Num instante tornou-se indispensável, mas viria a despedir-se poucos meses depois, quando surgiu a oportunidade de trabalhar no mercado de flores, onde agora faz a tour de que falei no início do artigo. Nesta altura, fazia o horário das 19h às 7h, e recebia aproximadamente 20 euros por mês. Neste trabalho o desgaste era grande e o retorno ficava aquém das expectativas, por isso a insatisfação não demorou a instalar-se, e trouxe consigo o desejo de profissionalizar os seus conhecimentos de cozinha. Assim sendo, Duyen matriculou-se no Centro de Cozinha Vietnamita de Hanói. Durante a madrugada/ noite trabalhava no mercado, e durante o dia estudava cozinha.
Após dois anos neste registo, Duyen deixou o trabalho no mercado com o intuito de focar-se a 100% na cozinha, mas rapidamente acrescentou à sua agenda aulas de inglês e trabalhos de limpeza em casa de estrangeiros.

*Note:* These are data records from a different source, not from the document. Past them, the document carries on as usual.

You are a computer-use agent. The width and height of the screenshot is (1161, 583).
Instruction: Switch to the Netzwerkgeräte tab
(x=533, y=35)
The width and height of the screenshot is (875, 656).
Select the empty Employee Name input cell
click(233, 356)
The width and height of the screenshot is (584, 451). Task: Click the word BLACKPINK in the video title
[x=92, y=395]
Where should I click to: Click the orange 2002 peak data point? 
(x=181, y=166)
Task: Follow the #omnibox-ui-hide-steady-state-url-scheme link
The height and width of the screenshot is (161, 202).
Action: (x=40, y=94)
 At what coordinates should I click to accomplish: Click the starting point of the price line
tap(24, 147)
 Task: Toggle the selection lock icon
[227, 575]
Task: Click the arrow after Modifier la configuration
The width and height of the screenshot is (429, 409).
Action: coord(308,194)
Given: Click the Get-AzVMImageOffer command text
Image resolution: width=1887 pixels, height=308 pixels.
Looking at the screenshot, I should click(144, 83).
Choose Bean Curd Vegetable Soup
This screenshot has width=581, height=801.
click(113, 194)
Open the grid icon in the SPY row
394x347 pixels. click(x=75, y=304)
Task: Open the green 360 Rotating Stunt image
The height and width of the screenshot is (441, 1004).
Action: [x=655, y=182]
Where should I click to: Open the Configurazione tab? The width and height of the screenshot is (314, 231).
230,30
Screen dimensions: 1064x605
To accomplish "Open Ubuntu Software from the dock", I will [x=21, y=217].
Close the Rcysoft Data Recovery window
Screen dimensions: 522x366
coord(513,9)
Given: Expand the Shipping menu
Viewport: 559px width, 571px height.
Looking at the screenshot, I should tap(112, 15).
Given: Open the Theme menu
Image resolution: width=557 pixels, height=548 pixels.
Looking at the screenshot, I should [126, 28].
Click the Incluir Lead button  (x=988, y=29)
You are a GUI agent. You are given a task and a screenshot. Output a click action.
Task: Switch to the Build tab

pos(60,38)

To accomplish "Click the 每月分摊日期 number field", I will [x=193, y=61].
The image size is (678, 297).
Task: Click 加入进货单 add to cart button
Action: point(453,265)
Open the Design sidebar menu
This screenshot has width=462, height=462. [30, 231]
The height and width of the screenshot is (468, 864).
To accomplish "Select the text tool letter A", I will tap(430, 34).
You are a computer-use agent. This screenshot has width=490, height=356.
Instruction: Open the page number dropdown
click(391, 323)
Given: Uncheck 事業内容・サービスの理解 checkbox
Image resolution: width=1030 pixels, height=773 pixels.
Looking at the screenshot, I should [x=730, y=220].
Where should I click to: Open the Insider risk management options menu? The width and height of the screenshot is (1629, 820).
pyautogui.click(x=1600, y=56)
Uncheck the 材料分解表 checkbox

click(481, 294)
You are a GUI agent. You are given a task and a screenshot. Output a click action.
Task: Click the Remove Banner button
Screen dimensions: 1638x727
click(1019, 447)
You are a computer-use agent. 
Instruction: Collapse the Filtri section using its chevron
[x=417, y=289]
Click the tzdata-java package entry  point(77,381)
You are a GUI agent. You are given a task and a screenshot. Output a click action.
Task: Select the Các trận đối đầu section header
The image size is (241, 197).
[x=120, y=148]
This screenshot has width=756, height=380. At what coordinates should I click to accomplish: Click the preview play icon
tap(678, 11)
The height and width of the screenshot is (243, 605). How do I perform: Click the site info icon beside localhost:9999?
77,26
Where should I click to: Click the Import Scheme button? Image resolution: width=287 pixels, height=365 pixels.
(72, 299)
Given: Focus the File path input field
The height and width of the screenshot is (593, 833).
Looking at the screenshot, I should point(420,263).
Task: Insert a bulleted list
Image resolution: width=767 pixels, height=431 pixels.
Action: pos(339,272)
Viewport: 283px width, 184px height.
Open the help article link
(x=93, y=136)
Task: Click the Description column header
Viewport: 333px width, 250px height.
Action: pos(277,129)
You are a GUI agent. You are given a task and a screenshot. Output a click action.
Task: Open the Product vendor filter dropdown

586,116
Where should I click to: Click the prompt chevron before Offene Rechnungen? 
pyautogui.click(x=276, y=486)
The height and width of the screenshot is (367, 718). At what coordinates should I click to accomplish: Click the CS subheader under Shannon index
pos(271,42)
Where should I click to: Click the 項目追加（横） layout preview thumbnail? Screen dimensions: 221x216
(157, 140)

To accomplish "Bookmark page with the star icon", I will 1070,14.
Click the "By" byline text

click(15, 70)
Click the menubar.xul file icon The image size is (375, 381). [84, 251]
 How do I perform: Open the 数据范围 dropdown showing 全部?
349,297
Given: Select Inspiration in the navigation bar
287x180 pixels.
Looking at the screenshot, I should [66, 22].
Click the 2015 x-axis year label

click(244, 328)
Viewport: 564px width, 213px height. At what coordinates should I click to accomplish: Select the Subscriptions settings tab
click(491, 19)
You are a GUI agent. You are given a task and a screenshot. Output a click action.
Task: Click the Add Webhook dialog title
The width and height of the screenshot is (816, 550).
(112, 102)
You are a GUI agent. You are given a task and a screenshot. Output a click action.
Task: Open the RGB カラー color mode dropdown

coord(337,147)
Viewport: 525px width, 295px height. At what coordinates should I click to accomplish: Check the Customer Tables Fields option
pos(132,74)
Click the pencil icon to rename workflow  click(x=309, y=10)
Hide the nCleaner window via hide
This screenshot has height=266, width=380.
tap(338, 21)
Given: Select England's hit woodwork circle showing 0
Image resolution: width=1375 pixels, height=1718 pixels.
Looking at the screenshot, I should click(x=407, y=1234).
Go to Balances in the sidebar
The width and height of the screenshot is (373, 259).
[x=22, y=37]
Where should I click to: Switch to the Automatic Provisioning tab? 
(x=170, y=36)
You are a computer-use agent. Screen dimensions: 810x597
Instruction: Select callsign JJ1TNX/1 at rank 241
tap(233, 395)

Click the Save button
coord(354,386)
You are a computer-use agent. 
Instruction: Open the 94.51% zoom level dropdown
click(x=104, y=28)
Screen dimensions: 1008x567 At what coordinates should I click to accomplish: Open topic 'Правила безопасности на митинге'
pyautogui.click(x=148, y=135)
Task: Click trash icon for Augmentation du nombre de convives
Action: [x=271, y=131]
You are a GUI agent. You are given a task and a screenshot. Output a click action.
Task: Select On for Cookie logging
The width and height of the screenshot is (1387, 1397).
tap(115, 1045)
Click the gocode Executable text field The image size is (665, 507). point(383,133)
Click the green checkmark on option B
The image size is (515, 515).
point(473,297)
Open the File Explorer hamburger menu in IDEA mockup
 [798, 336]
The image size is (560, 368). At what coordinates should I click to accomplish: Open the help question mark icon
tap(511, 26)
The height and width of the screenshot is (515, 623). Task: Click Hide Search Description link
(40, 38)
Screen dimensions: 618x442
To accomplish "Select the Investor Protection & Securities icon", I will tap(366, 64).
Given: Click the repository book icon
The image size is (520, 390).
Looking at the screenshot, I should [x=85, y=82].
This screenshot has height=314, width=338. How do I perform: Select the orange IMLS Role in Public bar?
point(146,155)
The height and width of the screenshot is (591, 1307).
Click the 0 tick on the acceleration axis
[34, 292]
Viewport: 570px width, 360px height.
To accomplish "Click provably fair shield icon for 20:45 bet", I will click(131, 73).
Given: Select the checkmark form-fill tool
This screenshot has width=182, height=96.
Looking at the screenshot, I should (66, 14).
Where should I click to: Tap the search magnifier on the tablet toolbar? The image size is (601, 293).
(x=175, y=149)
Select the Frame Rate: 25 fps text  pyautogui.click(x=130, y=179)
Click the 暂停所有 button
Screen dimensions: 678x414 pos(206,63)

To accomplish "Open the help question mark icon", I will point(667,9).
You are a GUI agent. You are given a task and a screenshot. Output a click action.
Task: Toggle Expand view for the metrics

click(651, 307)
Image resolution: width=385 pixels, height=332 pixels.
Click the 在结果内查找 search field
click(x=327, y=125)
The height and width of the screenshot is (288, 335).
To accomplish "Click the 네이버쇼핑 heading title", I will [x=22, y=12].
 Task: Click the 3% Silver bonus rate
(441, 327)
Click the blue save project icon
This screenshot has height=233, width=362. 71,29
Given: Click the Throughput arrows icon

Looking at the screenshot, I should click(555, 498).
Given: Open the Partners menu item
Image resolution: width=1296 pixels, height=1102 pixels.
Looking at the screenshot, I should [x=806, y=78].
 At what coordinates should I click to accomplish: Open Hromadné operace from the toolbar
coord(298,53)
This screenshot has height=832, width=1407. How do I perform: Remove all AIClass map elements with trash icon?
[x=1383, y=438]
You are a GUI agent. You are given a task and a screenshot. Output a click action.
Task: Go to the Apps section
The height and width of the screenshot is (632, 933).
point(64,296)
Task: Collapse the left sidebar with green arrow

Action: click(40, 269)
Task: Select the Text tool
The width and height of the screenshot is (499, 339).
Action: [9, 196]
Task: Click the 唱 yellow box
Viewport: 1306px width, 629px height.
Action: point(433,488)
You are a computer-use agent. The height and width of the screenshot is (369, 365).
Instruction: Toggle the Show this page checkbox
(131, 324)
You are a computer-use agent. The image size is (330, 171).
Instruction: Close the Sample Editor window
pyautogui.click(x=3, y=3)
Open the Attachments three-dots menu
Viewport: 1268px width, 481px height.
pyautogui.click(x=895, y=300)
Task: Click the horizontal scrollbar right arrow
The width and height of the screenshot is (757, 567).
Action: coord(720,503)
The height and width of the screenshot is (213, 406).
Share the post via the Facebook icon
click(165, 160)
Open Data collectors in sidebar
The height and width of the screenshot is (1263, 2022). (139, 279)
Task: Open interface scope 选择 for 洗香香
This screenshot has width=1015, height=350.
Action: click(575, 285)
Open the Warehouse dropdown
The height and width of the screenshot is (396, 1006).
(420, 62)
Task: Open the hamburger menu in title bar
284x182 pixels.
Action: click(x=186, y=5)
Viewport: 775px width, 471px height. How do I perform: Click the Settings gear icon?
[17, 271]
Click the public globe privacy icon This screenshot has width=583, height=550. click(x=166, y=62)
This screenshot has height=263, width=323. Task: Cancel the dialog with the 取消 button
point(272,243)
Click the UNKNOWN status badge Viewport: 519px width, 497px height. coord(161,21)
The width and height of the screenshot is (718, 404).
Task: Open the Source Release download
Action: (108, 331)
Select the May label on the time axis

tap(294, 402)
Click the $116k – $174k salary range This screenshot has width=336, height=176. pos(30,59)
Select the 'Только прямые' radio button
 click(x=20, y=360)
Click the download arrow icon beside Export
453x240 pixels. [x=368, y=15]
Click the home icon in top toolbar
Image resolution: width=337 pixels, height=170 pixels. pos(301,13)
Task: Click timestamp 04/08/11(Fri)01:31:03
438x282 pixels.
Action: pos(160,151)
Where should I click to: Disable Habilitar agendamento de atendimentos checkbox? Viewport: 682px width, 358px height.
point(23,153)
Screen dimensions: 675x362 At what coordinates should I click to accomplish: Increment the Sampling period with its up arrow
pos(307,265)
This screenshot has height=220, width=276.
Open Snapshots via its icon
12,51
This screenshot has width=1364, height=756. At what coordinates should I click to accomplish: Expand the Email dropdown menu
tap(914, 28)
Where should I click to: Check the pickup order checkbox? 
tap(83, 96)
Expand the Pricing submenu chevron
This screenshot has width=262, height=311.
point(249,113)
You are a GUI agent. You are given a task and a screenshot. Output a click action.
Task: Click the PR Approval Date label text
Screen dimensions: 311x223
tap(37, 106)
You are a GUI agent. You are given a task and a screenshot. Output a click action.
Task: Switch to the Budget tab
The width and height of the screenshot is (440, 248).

Nesta última função, não só fazia bom dinheiro, com o qual pagava os estudos, como aproveitava para treinar inglês. O domínio desta língua deu o mote para uma das maiores oportunidades da sua carreira: trabalhar para o Centro de Cozinha Vietnamita de Hanói, onde estudou e adquiriu o título de chef.
Duyen trabalhou aqui entre 2008 e 2017, não só a dar aulas de cozinha local, mas também a fazer tours pelos mercados durante o dia. Ao longo destes quase 10 anos de experiência, a maior parte dos seus clientes eram turistas, o que fez com que Duyen acabasse por tornar-se fluente em inglês. Além disso, percebeu que as perguntas feitas pelos clientes no âmbito destes tours eram quase sempre as mesmas, e sobretudo focadas nos hábitos e cultura local.
“Concluí que, ao proporcionar uma experiência local durante o dia, ficava em falta uma parte muito relevante da verdadeira essência da cidade, que também interessava aos meus clientes. Percebi também que, com o que vivi no início da minha carreira, tinha as ferramentas necessárias para avançar com um tour que mostrasse a realidade nua e crua da vida nos mercados noturnos que abastecem a cidade e arredores.” Assim, em 2017, surgiu o negócio próprio da chef Duyen, que atua em três frentes: workshops de cozinha vietnamita, tours pelos mercados de rua durante o dia e tours pelos mercados de abastecimento local durante a madrugada. No site oficial do projeto, Duyen disponibiliza toda a informação sobre cada uma das opções.
A pandemia prejudicou e muito o seu negócio, mas aos poucos a dinâmica da cidade vai voltando ao normal e, assim, vai sendo possível recuperar o fôlego. Se há coisa que ficou bem evidente ao longo das cinco horas que tive o prazer de privar com a chef Duyen é que a sua força não acaba, tal como a capacidade de reinventar-se. Esta mulher sabe bem o que quer e jamais põe como hipótese baixar os braços.
“Hoje, se voltar à vila, não tenho amigos. É o preço a pagar por ter vindo para a cidade, mas não me arrependo. Quero aprender mais sobre internet, levar o meu negócio mais longe e a minha cultura a mais gente. Apostar no meu negócio é também apoiar outros locais, porque não trabalho sozinha.”
Hoje com 40 anos, Duyen tem dois filhos do primeiro casamento, um rapaz com 9 e outro com 11 anos. Sempre sonhou viver em Hanói e é aqui mesmo que vive, com os filhos e com o atual marido, um norte-americano com quem casou em 2020. Duyen é uma mulher feliz e cheia de garra, sempre disposta a superar-se e orientada para ver o lado bom, mesmo quando é o lado mau a impor-se. Não tenho dúvidas de que irá tão longe quanto desejar, porque ficou claro para mim que não pára até ver cumprida a missão a que se propõe.